Question

Show that for any sets $$A$$ and $$B, A \subseteq A \cup B$$ and $$A \cap B \subseteq A$$.

Answer

## Question1.1:

**step1 Understand the definition of a subset**

To show that set A is a subset of set $$A \cup B$$, we need to demonstrate that every element belonging to set A also belongs to the set $$A \cup B$$. This is the fundamental definition of a subset.

$$A \subseteq C \iff (\forall x, x \in A \implies x \in C)$$

**step2 Apply the definition of union**

Consider any element, let's call it 'x', that is in set A. By the definition of the union of two sets ($$A \cup B$$), an element is in $$A \cup B$$ if it is in A OR it is in B (or both). Since 'x' is already in A, it automatically satisfies the condition of being in A OR in B. Therefore, 'x' must be an element of $$A \cup B$$.

$$x \in A \implies (x \in A \text{ or } x \in B) \implies x \in A \cup B$$

**step3 Conclude the subset relationship**

Since we have shown that any arbitrary element 'x' from set A is also an element of $$A \cup B$$, it means that A is a subset of $$A \cup B$$.

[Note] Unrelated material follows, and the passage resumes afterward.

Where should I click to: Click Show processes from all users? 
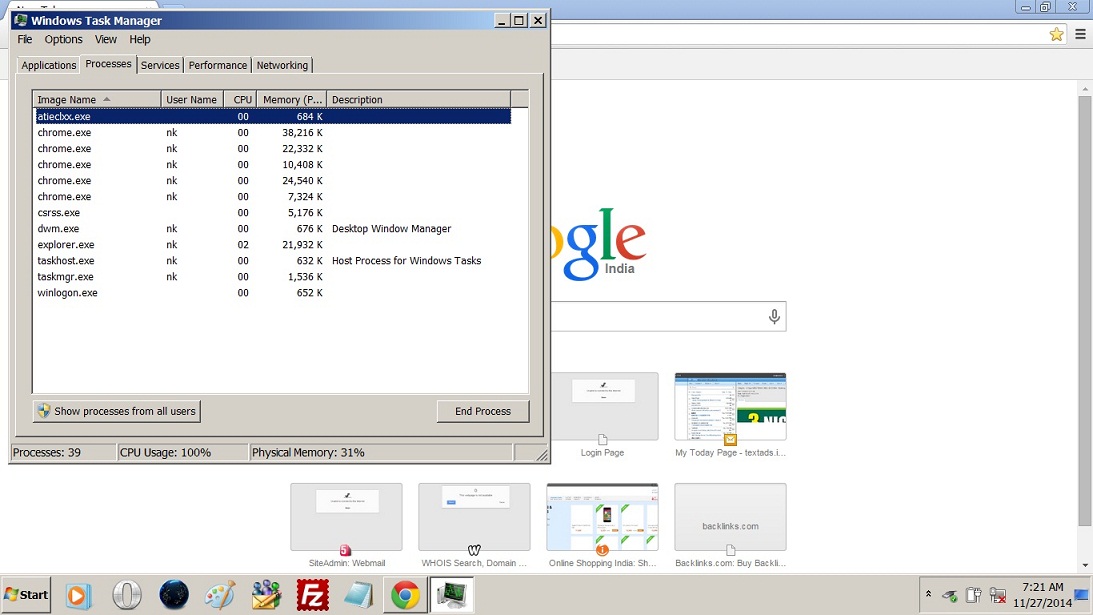click(117, 411)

$$\text{Thus, } A \subseteq A \cup B$$

## Question1.2:

**step1 Understand the definition of a subset for the second part**

To show that the intersection of A and B ($$A \cap B$$) is a subset of A, we need to demonstrate that every element belonging to the set $$A \cap B$$ also belongs to set A. This again follows the definition of a subset.

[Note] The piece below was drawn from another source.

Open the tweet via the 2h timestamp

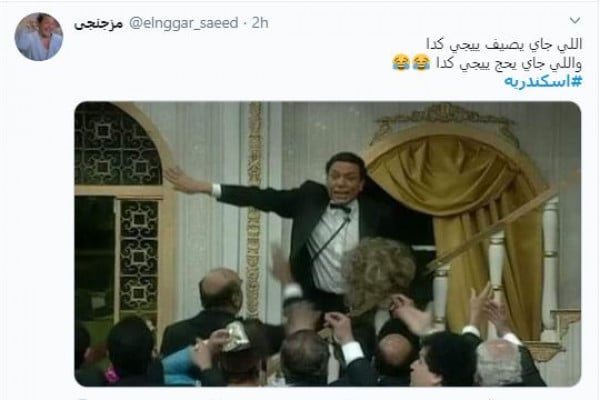(x=260, y=23)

$$C \subseteq A \iff (\forall y, y \in C \implies y \in A)$$

**step2 Apply the definition of intersection**

Consider any element, let's call it 'y', that is in the set $$A \cap B$$. By the definition of the intersection of two sets ($$A \cap B$$), an element is in $$A \cap B$$ if and only if it is in A AND it is in B. Therefore, if 'y' is in $$A \cap B$$, it must be in A and it must be in B.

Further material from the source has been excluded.